# Data extract
▽

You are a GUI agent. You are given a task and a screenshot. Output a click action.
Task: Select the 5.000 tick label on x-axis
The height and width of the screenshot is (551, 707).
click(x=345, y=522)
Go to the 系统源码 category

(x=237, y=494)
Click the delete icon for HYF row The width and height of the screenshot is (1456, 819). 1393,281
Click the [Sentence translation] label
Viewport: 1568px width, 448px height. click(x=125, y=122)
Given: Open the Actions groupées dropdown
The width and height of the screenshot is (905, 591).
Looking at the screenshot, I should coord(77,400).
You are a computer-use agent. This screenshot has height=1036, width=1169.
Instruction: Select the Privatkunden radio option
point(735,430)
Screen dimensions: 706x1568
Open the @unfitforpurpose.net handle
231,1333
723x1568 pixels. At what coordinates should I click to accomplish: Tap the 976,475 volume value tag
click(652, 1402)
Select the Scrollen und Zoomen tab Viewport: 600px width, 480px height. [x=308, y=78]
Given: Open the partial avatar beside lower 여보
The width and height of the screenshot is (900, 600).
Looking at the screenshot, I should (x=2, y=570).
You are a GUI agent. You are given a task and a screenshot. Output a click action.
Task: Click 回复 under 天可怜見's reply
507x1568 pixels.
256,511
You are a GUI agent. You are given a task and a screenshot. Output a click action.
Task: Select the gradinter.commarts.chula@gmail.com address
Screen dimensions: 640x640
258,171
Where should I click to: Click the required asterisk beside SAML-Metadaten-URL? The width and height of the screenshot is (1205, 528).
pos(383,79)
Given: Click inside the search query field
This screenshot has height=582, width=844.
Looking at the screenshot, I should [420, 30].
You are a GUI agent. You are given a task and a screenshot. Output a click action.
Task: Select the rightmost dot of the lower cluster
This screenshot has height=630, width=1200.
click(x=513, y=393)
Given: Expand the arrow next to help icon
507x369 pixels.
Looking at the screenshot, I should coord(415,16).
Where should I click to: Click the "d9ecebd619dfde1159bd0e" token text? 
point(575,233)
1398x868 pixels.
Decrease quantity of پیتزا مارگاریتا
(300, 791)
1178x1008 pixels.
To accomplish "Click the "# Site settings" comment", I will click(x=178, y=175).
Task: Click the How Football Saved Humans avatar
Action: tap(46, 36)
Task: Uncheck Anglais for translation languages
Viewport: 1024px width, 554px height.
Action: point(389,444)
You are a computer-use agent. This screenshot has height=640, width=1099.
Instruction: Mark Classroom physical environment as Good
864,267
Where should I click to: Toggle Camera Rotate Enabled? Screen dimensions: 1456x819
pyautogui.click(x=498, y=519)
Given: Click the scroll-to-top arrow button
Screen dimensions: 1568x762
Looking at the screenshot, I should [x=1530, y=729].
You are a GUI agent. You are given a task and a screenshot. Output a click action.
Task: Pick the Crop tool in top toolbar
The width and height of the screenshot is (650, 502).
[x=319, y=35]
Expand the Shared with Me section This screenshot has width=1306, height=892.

△

# What the exercise asks
Reproduce each line of the material above precisely.

# Result
You are a GUI agent. You are given a task and a screenshot. Output a click action.
Task: Select the 5.000 tick label on x-axis
The height and width of the screenshot is (551, 707).
click(x=345, y=522)
Go to the 系统源码 category

(x=237, y=494)
Click the delete icon for HYF row The width and height of the screenshot is (1456, 819). 1393,281
Click the [Sentence translation] label
Viewport: 1568px width, 448px height. click(x=125, y=122)
Given: Open the Actions groupées dropdown
The width and height of the screenshot is (905, 591).
Looking at the screenshot, I should coord(77,400).
You are a computer-use agent. This screenshot has height=1036, width=1169.
Instruction: Select the Privatkunden radio option
point(735,430)
Screen dimensions: 706x1568
Open the @unfitforpurpose.net handle
231,1333
723x1568 pixels. At what coordinates should I click to accomplish: Tap the 976,475 volume value tag
click(652, 1402)
Select the Scrollen und Zoomen tab Viewport: 600px width, 480px height. [x=308, y=78]
Given: Open the partial avatar beside lower 여보
The width and height of the screenshot is (900, 600).
Looking at the screenshot, I should (x=2, y=570).
You are a GUI agent. You are given a task and a screenshot. Output a click action.
Task: Click 回复 under 天可怜見's reply
507x1568 pixels.
256,511
You are a GUI agent. You are given a task and a screenshot. Output a click action.
Task: Select the gradinter.commarts.chula@gmail.com address
Screen dimensions: 640x640
258,171
Where should I click to: Click the required asterisk beside SAML-Metadaten-URL? The width and height of the screenshot is (1205, 528).
pos(383,79)
Given: Click inside the search query field
This screenshot has height=582, width=844.
Looking at the screenshot, I should [420, 30].
You are a GUI agent. You are given a task and a screenshot. Output a click action.
Task: Select the rightmost dot of the lower cluster
This screenshot has height=630, width=1200.
click(x=513, y=393)
Given: Expand the arrow next to help icon
507x369 pixels.
Looking at the screenshot, I should coord(415,16).
Where should I click to: Click the "d9ecebd619dfde1159bd0e" token text? 
point(575,233)
1398x868 pixels.
Decrease quantity of پیتزا مارگاریتا
(300, 791)
1178x1008 pixels.
To accomplish "Click the "# Site settings" comment", I will click(x=178, y=175).
Task: Click the How Football Saved Humans avatar
Action: tap(46, 36)
Task: Uncheck Anglais for translation languages
Viewport: 1024px width, 554px height.
Action: point(389,444)
You are a computer-use agent. This screenshot has height=640, width=1099.
Instruction: Mark Classroom physical environment as Good
864,267
Where should I click to: Toggle Camera Rotate Enabled? Screen dimensions: 1456x819
pyautogui.click(x=498, y=519)
Given: Click the scroll-to-top arrow button
Screen dimensions: 1568x762
Looking at the screenshot, I should [x=1530, y=729].
You are a GUI agent. You are given a task and a screenshot. Output a click action.
Task: Pick the Crop tool in top toolbar
The width and height of the screenshot is (650, 502).
[x=319, y=35]
Expand the Shared with Me section This screenshot has width=1306, height=892.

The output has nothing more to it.